> **Work order**
If a line in the entries contains the word "fullscreen", list it.
────────────────
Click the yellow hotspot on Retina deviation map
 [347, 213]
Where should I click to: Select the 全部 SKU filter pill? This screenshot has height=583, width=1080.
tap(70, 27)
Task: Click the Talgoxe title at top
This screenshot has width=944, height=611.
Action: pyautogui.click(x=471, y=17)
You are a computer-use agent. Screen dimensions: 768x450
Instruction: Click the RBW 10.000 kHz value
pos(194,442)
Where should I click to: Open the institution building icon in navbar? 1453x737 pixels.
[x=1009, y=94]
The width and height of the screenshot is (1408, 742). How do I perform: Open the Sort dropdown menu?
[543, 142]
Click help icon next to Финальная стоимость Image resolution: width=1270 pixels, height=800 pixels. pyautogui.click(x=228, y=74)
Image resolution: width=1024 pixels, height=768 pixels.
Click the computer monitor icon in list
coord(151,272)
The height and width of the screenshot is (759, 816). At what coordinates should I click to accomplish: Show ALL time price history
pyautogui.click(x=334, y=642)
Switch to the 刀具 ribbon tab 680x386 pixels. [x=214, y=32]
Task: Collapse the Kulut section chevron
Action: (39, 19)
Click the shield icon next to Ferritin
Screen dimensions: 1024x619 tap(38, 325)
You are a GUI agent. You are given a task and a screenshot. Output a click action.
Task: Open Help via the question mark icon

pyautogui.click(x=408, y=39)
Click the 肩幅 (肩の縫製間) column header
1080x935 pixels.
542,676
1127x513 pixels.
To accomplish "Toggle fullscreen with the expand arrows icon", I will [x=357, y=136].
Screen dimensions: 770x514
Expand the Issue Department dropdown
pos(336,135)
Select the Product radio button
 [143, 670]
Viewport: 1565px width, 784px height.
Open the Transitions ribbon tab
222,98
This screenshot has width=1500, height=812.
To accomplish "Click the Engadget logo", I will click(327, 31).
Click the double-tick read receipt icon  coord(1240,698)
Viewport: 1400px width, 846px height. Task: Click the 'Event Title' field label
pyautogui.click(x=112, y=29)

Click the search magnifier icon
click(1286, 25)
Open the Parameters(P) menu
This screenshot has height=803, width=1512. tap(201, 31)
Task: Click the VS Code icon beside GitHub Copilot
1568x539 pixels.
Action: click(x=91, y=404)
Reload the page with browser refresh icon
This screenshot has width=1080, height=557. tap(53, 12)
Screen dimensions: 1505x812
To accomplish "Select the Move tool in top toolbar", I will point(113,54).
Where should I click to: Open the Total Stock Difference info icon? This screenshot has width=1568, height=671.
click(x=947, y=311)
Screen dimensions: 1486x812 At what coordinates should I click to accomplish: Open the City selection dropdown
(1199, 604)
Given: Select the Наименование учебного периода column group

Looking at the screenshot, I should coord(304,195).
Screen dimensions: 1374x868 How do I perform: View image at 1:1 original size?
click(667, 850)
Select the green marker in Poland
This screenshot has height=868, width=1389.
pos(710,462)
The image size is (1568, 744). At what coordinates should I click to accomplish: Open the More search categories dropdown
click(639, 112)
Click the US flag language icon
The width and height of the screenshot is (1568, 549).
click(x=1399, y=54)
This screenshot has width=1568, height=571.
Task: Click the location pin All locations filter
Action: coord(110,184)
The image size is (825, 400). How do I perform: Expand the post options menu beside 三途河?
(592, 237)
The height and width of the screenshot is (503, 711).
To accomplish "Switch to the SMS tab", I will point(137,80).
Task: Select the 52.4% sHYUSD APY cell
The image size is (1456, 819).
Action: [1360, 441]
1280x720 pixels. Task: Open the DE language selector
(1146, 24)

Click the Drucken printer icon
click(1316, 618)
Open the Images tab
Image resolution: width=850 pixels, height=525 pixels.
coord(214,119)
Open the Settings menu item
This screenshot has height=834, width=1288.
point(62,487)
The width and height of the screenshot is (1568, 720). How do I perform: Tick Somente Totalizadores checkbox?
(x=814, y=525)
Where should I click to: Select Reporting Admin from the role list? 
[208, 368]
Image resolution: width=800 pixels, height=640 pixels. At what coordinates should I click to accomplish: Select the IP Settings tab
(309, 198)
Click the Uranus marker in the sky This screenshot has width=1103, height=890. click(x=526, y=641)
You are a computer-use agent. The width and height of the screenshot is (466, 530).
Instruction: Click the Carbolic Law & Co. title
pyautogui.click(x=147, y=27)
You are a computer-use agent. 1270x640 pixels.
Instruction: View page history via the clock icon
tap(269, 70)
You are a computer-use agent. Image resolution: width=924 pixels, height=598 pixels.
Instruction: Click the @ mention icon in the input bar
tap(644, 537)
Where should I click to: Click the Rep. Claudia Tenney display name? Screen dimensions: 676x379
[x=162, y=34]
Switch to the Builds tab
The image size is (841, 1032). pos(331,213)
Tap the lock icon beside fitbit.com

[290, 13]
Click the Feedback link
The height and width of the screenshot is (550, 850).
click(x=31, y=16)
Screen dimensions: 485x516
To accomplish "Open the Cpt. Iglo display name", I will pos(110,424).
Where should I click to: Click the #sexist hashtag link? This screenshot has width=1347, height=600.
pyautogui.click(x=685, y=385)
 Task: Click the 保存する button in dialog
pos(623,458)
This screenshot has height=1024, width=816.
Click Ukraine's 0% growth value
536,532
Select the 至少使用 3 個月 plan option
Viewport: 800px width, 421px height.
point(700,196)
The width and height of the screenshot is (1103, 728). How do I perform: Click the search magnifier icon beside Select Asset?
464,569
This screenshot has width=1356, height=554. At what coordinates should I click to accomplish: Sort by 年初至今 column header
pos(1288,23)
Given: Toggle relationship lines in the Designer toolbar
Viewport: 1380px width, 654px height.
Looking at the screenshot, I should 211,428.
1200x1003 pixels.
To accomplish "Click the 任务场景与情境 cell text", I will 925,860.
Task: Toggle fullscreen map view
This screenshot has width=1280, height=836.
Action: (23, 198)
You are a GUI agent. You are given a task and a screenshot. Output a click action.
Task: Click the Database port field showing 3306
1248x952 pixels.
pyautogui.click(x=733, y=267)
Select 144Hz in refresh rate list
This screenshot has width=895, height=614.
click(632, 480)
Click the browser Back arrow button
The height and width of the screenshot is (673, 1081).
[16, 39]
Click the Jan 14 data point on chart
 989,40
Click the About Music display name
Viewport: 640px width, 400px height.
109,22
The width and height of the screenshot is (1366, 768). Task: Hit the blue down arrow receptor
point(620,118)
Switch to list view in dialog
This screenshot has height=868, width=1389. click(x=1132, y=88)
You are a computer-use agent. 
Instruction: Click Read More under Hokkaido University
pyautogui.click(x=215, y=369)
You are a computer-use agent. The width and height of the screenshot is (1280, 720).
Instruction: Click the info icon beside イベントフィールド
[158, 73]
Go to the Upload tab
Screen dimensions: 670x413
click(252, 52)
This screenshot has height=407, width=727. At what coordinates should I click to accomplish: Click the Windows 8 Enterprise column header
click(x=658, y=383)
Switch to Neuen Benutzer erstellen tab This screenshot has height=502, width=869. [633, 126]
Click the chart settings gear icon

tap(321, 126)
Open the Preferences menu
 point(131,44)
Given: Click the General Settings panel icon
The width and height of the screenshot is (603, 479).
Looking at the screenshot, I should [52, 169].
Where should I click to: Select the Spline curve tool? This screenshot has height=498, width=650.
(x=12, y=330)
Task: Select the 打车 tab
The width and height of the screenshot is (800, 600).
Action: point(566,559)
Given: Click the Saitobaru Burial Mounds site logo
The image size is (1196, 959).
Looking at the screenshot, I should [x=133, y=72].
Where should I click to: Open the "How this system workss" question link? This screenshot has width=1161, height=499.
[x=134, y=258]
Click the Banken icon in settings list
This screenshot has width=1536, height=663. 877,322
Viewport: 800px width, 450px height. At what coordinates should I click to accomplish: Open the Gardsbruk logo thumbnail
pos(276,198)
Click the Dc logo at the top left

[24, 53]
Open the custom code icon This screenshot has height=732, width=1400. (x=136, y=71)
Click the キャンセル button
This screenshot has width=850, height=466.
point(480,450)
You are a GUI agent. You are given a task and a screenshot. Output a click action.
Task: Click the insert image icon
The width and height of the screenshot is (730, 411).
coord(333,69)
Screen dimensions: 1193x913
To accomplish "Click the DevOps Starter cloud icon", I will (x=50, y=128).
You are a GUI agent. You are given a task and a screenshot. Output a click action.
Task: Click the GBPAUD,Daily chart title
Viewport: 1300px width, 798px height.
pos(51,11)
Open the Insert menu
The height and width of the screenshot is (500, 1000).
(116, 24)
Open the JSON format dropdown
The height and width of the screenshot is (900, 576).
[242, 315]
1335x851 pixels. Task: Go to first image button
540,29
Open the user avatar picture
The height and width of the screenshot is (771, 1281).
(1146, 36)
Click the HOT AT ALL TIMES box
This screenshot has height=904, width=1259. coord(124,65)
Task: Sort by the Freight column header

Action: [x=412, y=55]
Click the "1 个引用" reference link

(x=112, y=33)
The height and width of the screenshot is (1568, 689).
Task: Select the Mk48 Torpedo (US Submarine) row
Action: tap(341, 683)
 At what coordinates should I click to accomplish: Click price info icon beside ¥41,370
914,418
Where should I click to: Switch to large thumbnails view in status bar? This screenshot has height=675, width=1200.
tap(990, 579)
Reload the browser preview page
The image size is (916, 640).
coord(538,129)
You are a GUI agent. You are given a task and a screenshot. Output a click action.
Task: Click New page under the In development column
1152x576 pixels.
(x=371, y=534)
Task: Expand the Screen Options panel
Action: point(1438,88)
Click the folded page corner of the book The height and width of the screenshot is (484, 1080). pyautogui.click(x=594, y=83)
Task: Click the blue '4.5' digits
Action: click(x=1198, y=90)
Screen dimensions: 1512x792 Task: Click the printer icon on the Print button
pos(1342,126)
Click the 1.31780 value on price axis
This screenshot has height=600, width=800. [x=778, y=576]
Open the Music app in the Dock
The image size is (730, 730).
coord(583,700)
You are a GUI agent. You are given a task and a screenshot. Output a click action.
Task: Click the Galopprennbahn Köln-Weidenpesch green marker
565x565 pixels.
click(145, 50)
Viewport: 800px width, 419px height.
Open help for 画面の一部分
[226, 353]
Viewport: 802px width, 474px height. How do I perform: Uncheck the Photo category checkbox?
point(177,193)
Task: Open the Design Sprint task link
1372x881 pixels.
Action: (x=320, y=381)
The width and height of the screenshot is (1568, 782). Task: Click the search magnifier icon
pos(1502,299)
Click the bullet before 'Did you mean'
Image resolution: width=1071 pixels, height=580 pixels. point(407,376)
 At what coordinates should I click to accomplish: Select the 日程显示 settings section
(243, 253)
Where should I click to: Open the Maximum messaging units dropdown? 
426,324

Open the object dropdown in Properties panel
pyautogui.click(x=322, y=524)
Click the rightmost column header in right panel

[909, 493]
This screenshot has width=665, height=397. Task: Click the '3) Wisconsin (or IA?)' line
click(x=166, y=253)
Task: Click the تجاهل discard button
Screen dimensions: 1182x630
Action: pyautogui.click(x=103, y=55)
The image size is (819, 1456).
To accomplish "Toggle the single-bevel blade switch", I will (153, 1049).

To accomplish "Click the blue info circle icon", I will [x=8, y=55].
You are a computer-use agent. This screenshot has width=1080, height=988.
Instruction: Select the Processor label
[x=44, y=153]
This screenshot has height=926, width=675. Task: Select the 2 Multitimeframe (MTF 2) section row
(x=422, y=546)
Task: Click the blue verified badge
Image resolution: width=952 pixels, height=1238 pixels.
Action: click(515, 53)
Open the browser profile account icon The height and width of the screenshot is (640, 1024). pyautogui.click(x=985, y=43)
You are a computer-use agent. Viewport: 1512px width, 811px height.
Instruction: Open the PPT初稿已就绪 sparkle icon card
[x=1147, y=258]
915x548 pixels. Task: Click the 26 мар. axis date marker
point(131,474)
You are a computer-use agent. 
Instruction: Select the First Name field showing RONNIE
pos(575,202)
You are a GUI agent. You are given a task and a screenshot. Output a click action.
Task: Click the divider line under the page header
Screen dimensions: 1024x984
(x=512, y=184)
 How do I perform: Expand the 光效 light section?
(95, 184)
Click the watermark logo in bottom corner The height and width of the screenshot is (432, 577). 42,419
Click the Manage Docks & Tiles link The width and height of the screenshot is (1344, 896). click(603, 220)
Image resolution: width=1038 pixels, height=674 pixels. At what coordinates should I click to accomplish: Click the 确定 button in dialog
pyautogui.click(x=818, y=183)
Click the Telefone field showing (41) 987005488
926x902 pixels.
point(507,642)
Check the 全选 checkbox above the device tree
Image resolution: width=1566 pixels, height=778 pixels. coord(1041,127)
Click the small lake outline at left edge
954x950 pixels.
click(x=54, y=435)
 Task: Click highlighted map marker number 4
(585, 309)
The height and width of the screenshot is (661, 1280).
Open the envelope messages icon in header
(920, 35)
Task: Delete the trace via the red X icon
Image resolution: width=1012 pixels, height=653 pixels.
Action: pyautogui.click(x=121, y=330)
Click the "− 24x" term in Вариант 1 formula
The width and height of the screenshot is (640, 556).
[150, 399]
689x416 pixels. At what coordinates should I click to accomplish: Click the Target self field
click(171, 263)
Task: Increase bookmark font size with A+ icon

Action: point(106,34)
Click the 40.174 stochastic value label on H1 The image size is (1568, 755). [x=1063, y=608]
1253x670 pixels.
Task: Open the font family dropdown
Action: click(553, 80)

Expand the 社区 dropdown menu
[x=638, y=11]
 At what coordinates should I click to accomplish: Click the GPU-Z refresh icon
────────────────
> **Exercise answer**
To accomplish "Toggle fullscreen with the expand arrows icon", I will [x=357, y=136].
Task: Toggle fullscreen map view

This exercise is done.